Montréal en lumière : Jumelages
Le Cinquième Péché n’est pas le seul restaurant à avoir choisi de sortir des sentiers battus lors de Montréal en lumière. Petit aperçu prometteur de jumelages aussi innovants qu’excitants.
Lorsque la ville de Montréal a été choisie pour thème central du festival cette année et que les chefs ont eu les coudées franches pour l’interpréter à leur manière, bon nombre d’entre eux ont choisi le côté glamour (et un peu clinquant) de personnalités montréalaises pour attirer leur public.
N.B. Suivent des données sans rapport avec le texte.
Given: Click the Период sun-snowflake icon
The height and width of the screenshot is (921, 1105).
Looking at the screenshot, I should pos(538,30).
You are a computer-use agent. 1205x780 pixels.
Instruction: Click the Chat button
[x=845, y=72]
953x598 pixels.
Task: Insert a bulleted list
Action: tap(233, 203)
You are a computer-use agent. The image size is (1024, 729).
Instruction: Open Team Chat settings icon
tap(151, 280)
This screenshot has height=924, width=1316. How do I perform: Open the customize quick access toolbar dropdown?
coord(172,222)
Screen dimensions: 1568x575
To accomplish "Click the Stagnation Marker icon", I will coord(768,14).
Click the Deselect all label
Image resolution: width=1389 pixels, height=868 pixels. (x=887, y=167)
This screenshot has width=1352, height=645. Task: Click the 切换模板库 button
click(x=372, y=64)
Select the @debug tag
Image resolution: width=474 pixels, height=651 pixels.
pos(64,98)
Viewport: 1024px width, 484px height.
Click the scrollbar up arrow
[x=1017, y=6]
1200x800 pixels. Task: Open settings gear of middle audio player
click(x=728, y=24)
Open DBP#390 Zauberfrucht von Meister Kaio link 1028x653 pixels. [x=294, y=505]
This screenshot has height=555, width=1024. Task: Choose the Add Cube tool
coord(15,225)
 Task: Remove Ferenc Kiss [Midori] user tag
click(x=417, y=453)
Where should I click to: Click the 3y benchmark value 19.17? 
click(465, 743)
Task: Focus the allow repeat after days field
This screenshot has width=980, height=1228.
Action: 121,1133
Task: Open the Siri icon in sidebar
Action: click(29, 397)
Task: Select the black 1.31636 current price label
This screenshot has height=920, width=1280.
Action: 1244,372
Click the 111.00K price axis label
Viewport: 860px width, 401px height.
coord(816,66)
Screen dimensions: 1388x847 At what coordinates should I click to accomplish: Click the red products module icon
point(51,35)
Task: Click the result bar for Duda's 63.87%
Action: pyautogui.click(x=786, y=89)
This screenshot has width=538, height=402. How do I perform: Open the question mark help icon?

Certains établissements ont toutefois opté pour des formules plus aventureuses, avec à la clef un jumelage de deux disciplines artistiques. Car oui, la cuisine est un art au même titre que la musique, la danse, le cinéma et les arts visuels. «Créer une assiette, c’est comme créer un beat», confirme Antonin Mousseau-Rivard, chef propriétaire du restaurant Le Contemporain et musicien de longue date qui accueillera deux soirées thématiques pendant Montréal en lumière. «Je prépare un plat comme je fais de l’échantillonnage, avec une matière première qui a déjà une valeur et que je travaille pour créer autre chose.» Pour lui, l’arrivée de nouveaux jumelages dans le cadre du festival est un grand pas dans la bonne direction. Ami depuis le secondaire avec Olivier Guénette, du groupe hip-hop postrigodon Alaclair Ensemble, dont les chansons ont souvent un titre ou des vers directement en lien avec la nourriture, il en a naturellement approché les membres pour s’emparer ensemble, le 22 février au soir, de la Rotonde du Musée d’art contemporain. «On va sortir de notre zone de confort, casser l’image sévère du Musée et présenter une soirée festive et loufoque», dit-il avant de nous expliquer comment il songe à apprêter gustativement les titres Viande de ch’val ou C.R.È.M.E. du groupe. Un avis partagé par Olivier Guénette, qui assume son côté gourmand (il a d’ailleurs pour pseudo «produit laitier») et qui avoue: «La nourriture est très évocatrice, elle donne faim. On veut arriver à la même chose avec notre musique.» Une musique qui résonnera le 22 février sous la forme d’une prestation du groupe dans les murs du Musée. Ça va swinguer la bacaisse!
Travailler la matière
Pour le chef Daniel Vézina, qui formera un duo avec la céramiste Pascale Girardin le 21 février à son restaurant Laurie Raphaël, ce jumelage allait aussi de soi. Il faut dire qu’ils collaborent depuis 10 ans, puisque l’artiste a créé plusieurs éléments de vaisselle pour lui comme pour d’autres chefs montréalais, comme Normand Laprise et Patrice Demers. Elle a donc immédiatement accepté l’invitation du chef et s’est prêtée avec lui à des préparatifs liant leurs deux disciplines. Ensemble, ils ont créé un menu sur la base de trois éléments qu’aime particulièrement Pascale Girardin: l’os à moelle, les oursins et les œufs. «Nous nous sommes rendu compte qu’ils avaient tous les trois une carapace dure à l’extérieur et une texture moelleuse en bouche», raconte Daniel Vézina. De ce jeu de matières est née l’idée de sculptures miniatures, spécialement créées par Pascale Giradin, qui serviront d’écrin à des bouchées du chef. L’art du beau et du bon en parfaite adéquation, en un sens. «Nous formons une belle synergie», confirme Daniel Vézina, qui compare la céramique à la cuisine, les deux disciplines utilisant des fouets, des rouleaux à pâte et des fours. «Pour moi, avoir une céramiste, c’est aussi important que d’avoir un poissonnier ou un fleuriste.» Nous en serons peut-être convaincus après cette expérience.